● SHORT PROBLEM 1:
In the entries, swap "heading" for "title" in everything from the first entry down to the line containing "coord(368,10)", and write those lines out again with nothing else changed.

● DOCUMENT SECTION:

════════════════

As New York city floods, and hurricane season begins a week from now, again I have to bring awareness to a greater uncertainty that we all must live with, to greater needs than my own, and to be grateful for this day no matter what happens.

The Art of Saying Goodbye

Tuesday, May 21st, 2013

The art of saying goodbye takes one last look, remembering where you were when you arrived and where you are upon leaving, it’s sometimes sad and sometimes not, sometimes happy and sometimes not, and oft times takes courage.

Clothes drying on the line in the backyard
photo

IMG_3954

The money tree Tommy gave me when I was building the LaLa with a weathered Kuna still attached
IMG_3958

The Virgin Mary statue Katell bought me at a shop on Magazine Street for good luck when we moved in.
IMG_3955

IMG_3959

IMG_3957

IMG_3956

Moss grows fat on a rolling stone (that would be me)
IMG_3961

IMG_3964

The stuffed elephant and rabbit Tin gave me the first night he saw me sleeping on the day bed – “Here’s you’ll need these,” he said.
IMG_3965

IMG_3969

IMG_3970

Boston gargoyles that have protected me from my hater neighbor (twice over)
IMG_3971

IMG_3972

IMG_3974

The end of the Grand Route St. John weighing station chapter is about to come to a close. The rest is unwritten.

And now I lay me down to sleep

Monday, May 20th, 2013

The world has gone bat shit crazy – Oklahoma wtf? and this heat suddenly in New Orleans – I fell asleep at the playground as Tin was on the jungle gym. Really? We live in uncertain times, so we need to learn how to bob and weave through this insane ride.

Namaste.

Accepting the gifts of the day

Sunday, May 19th, 2013

We were invited to a pancake breakfast this morning and so as soon as Tin rolled out of bed, we rolled over to our friends’ house toting a fruit salad of fresh apricots and blackberries. While Tin jumped on the trampoline with the kids, I sat in the kitchen and talked about re-evaluation counseling with my friends who have been into it for over two decades. I listened with rapt fascination because I had never heard of this effort or group.

My friend told me it is a community that nurtures being heard and how to listen, as well, it is a group interested in social change by processing hurt and fostering healing – the subject could pertain to woman’s issues, it could be racism, or any cause or individual in need of being heard. On the topic of racism, my friend was saying they found that white parents who wished to speak to their children about racism found it impossible to even broach the subject. Because we as a people have a history of not feeling – don’t cry, don’t be angry, don’t be sad – we’re taught from early on feelings are bad and so when white parents feel so badly about our racist history they don’t speak to their children, to keep them insulated from hurt, sadness, guilt and anger.

Our pancake playdate started earlier than planned because my friends had learned their minister was leaving the Unitarian Church and her last sermon was going to be at 10:30. So while we were enjoying each other’s company and our conversation, when it was time to leave we were all rushing and on a whim, they invited Tin and I to come with them to church – so off we all went rushing to get there, hoping not to miss the minister’s talk.

The kids were deposited in the kid’s group and we walked in and sat down near the front as the minister began reciting a poem by Elizabeth Bishop:

One Art

The art of losing isn’t hard to master;
so many things seem filled with the intent
to be lost that their loss is no disaster,

Lose something every day. Accept the fluster
of lost door keys, the hour badly spent.

════════════════

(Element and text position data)

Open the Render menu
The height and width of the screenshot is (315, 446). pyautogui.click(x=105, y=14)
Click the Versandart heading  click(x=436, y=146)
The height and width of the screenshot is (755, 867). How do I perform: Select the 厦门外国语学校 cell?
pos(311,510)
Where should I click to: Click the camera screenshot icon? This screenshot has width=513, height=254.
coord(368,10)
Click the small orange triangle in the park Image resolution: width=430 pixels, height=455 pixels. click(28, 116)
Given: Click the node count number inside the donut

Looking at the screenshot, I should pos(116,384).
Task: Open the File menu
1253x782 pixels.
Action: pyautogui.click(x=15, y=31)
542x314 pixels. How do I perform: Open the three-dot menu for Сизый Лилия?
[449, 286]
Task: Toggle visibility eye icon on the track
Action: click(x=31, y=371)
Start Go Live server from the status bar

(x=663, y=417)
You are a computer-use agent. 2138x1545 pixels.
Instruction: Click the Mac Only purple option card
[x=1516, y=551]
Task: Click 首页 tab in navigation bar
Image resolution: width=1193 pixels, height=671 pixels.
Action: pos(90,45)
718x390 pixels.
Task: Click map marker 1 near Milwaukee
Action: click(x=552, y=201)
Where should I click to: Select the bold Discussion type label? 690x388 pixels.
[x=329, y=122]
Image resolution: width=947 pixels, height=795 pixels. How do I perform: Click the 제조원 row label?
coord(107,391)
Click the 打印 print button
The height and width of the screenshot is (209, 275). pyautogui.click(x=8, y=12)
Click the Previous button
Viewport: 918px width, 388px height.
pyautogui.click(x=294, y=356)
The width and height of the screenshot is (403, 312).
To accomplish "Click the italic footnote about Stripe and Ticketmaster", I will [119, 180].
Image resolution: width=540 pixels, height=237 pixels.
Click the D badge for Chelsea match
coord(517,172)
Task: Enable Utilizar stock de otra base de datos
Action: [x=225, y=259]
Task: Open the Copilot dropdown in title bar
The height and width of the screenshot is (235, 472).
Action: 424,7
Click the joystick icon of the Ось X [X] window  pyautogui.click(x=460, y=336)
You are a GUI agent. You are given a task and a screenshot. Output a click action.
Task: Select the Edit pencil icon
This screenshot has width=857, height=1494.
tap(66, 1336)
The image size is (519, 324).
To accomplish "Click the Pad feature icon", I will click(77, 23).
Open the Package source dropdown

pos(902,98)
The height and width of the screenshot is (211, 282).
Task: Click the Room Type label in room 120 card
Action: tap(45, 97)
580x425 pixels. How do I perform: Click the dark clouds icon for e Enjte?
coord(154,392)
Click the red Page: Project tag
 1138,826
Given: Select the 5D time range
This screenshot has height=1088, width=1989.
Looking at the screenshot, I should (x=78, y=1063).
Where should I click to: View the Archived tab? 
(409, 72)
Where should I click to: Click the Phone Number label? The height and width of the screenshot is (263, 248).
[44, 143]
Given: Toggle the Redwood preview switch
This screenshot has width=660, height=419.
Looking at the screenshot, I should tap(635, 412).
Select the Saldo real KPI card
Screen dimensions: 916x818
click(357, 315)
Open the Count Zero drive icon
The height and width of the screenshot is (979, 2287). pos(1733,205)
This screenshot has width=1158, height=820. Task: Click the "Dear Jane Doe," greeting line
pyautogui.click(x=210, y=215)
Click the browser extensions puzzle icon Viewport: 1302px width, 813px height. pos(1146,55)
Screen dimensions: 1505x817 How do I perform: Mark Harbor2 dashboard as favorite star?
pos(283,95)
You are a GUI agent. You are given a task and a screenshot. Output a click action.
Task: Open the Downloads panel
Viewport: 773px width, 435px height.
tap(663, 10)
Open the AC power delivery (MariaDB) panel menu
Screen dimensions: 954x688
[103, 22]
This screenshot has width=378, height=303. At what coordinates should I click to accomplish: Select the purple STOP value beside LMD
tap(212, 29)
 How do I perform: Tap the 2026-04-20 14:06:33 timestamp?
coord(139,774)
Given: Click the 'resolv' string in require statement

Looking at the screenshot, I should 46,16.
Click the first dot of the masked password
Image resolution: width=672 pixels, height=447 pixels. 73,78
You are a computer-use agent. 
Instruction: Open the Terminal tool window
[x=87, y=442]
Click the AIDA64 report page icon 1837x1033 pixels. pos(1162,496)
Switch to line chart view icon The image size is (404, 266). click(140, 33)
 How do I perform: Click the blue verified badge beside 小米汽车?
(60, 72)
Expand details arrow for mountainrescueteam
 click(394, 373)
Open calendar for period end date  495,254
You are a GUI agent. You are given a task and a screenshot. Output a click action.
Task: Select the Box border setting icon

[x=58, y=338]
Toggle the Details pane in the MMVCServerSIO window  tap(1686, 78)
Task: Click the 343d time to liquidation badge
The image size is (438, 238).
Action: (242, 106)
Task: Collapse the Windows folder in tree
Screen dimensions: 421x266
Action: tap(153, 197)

════════════════

● SHORT PROBLEM 2:
According to the blog post, what fruits were in the salad brought to the pancake breakfast?

● TASK RESPONSE 1:
Open the Render menu
The height and width of the screenshot is (315, 446). pyautogui.click(x=105, y=14)
Click the Versandart title  click(x=436, y=146)
The height and width of the screenshot is (755, 867). How do I perform: Select the 厦门外国语学校 cell?
pos(311,510)
Where should I click to: Click the camera screenshot icon? This screenshot has width=513, height=254.
coord(368,10)

● TASK RESPONSE 2:
Fresh apricots and blackberries.